Segment Start: Input material
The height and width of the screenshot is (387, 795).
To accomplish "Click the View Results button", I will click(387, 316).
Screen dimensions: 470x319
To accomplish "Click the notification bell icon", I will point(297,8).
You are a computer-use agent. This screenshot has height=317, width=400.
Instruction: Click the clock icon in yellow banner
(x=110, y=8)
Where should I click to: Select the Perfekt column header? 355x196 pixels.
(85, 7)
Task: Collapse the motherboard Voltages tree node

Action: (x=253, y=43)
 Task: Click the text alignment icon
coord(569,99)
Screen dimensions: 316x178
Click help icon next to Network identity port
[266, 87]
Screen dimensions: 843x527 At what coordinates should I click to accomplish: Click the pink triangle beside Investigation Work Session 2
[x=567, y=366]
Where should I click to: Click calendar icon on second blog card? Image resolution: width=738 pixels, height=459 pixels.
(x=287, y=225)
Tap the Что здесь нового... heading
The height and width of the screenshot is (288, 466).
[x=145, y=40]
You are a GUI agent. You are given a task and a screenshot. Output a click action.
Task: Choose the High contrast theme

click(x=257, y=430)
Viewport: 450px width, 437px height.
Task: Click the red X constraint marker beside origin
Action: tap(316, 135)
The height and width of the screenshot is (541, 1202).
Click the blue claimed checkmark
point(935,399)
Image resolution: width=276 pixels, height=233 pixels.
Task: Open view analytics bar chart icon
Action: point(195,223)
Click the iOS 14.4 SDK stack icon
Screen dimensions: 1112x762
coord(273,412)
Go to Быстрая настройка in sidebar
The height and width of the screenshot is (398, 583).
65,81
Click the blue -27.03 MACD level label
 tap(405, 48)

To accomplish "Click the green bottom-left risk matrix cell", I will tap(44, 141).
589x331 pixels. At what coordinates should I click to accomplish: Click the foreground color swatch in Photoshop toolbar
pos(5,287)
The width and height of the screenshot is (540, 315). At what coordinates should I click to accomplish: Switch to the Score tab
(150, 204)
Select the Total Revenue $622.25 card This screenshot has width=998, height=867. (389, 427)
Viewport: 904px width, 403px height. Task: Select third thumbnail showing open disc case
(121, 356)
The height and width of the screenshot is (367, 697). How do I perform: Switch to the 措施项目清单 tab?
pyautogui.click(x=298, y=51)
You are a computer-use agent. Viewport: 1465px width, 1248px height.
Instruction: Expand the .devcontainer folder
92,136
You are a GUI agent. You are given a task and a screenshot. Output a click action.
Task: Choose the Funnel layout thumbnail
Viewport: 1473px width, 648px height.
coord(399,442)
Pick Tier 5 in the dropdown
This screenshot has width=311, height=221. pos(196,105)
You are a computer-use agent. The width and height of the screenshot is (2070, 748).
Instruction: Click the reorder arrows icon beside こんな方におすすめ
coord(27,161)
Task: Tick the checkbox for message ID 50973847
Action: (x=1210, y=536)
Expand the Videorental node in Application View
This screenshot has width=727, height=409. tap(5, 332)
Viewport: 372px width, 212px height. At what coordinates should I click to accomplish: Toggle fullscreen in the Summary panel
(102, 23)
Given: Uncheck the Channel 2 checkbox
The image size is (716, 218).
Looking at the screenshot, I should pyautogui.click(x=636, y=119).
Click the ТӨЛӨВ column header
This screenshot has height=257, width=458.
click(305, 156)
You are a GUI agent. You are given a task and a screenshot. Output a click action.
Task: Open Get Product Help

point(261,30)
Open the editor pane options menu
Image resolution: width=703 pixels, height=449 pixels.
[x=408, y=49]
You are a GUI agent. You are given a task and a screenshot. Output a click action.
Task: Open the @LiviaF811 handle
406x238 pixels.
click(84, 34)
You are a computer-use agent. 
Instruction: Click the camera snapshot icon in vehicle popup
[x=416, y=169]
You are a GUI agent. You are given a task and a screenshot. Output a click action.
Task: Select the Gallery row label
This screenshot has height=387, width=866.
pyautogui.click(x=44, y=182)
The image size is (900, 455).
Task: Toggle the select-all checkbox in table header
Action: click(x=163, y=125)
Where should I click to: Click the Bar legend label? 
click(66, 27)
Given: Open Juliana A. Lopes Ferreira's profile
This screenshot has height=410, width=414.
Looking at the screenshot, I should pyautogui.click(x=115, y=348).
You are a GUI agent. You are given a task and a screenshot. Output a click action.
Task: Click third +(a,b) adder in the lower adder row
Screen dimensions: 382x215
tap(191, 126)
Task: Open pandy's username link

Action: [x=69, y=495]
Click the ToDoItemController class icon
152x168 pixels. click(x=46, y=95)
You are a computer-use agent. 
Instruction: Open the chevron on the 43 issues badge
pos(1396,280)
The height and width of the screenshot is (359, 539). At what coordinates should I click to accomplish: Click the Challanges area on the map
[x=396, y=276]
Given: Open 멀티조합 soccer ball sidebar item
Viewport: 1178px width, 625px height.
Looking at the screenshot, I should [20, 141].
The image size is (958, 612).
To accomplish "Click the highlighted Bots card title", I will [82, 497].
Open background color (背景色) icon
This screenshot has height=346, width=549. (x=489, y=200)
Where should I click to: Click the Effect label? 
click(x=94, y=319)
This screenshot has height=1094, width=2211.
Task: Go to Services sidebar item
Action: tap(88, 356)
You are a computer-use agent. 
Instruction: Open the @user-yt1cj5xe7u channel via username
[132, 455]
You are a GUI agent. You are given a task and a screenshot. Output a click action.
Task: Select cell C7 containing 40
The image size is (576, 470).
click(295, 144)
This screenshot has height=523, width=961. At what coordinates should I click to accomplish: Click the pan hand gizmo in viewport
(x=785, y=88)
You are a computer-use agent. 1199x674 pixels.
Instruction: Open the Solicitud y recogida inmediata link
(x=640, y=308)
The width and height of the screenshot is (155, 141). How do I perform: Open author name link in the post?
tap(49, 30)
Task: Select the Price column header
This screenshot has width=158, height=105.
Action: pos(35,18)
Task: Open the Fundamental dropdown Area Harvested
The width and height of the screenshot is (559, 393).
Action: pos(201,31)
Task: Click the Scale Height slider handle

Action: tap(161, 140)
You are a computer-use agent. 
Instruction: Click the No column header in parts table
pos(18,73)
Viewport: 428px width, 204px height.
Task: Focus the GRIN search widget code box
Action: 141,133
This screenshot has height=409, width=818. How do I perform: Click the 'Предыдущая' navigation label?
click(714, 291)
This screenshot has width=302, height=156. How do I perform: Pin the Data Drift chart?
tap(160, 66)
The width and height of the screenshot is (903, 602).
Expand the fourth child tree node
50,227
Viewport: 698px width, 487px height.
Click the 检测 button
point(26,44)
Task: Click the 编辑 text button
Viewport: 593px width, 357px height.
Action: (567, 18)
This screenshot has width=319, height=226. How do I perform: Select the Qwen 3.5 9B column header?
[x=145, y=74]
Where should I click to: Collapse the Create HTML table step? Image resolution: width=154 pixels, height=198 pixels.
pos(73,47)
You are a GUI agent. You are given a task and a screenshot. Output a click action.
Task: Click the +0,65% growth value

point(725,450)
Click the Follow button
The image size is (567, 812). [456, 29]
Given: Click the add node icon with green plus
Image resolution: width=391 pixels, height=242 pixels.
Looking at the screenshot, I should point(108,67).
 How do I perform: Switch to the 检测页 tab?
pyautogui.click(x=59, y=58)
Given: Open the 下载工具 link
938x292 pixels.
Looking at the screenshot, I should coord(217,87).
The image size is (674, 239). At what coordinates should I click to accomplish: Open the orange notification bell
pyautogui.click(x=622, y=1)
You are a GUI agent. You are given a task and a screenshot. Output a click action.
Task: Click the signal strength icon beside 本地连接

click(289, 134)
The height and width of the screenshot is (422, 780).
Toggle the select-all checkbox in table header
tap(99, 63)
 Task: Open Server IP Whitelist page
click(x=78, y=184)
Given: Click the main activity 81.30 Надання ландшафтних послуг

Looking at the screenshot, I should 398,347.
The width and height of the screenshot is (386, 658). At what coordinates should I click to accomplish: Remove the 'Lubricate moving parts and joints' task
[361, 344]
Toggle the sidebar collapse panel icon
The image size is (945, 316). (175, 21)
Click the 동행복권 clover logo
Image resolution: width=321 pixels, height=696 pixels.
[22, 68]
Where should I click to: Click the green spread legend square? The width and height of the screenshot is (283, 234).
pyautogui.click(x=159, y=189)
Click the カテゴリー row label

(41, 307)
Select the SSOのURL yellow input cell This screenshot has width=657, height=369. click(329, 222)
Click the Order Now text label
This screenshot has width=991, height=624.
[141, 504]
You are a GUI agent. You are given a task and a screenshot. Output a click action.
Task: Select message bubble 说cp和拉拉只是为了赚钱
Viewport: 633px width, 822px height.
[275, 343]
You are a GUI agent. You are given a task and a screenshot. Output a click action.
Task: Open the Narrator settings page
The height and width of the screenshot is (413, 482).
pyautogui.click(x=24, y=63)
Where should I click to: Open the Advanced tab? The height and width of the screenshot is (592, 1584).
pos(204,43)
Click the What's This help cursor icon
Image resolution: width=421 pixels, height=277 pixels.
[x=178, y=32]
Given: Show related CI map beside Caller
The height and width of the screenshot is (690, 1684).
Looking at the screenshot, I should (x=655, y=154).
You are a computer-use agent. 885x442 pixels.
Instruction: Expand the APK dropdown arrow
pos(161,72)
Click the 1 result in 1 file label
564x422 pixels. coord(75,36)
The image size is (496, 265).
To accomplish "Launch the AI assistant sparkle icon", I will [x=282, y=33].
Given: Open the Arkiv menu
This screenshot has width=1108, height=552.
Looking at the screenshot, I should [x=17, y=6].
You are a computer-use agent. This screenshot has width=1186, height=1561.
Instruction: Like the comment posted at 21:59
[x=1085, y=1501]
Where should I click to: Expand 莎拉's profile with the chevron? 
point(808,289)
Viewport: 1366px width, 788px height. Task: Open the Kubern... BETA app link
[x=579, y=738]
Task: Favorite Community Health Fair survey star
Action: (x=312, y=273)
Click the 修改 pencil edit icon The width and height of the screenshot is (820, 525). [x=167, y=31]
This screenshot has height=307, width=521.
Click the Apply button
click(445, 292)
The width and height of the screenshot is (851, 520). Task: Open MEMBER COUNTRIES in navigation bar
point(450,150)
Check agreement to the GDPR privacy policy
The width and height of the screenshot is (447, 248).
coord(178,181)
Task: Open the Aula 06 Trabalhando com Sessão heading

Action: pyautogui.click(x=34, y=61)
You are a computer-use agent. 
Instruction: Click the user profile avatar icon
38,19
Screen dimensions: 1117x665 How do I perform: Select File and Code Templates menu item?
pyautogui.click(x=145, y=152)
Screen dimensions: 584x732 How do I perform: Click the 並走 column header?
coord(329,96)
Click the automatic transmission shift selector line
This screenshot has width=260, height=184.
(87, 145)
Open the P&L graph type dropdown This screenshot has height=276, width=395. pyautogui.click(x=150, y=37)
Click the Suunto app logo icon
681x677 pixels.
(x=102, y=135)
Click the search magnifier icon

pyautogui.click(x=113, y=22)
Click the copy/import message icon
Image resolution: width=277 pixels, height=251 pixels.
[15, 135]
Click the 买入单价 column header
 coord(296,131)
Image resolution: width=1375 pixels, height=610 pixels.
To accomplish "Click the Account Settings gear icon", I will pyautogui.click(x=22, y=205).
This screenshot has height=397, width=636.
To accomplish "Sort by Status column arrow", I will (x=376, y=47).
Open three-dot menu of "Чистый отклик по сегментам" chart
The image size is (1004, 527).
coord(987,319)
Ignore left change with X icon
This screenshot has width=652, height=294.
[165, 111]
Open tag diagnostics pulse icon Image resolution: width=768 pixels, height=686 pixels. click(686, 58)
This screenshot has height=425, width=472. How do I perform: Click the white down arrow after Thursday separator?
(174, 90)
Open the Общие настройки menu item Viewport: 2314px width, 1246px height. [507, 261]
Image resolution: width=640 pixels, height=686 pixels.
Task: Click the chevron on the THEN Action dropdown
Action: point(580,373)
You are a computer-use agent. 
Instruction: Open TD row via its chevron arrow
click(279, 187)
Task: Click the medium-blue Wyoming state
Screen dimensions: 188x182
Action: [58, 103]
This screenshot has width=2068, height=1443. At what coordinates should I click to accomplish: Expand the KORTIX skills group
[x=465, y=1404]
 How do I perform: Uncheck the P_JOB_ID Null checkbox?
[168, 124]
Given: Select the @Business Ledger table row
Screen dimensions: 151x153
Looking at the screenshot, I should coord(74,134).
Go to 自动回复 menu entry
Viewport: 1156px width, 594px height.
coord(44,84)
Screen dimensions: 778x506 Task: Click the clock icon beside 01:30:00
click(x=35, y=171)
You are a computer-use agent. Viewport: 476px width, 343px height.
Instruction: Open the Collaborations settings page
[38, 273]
Segment End: Input material
Output should match, line for line, the stretch of the material above from the line holding "Click the blue claimed checkmark" through the line holding "Go to Быстрая настройка in sidebar".

▶ The answer
Click the blue claimed checkmark
point(935,399)
Image resolution: width=276 pixels, height=233 pixels.
Task: Open view analytics bar chart icon
Action: point(195,223)
Click the iOS 14.4 SDK stack icon
Screen dimensions: 1112x762
coord(273,412)
Go to Быстрая настройка in sidebar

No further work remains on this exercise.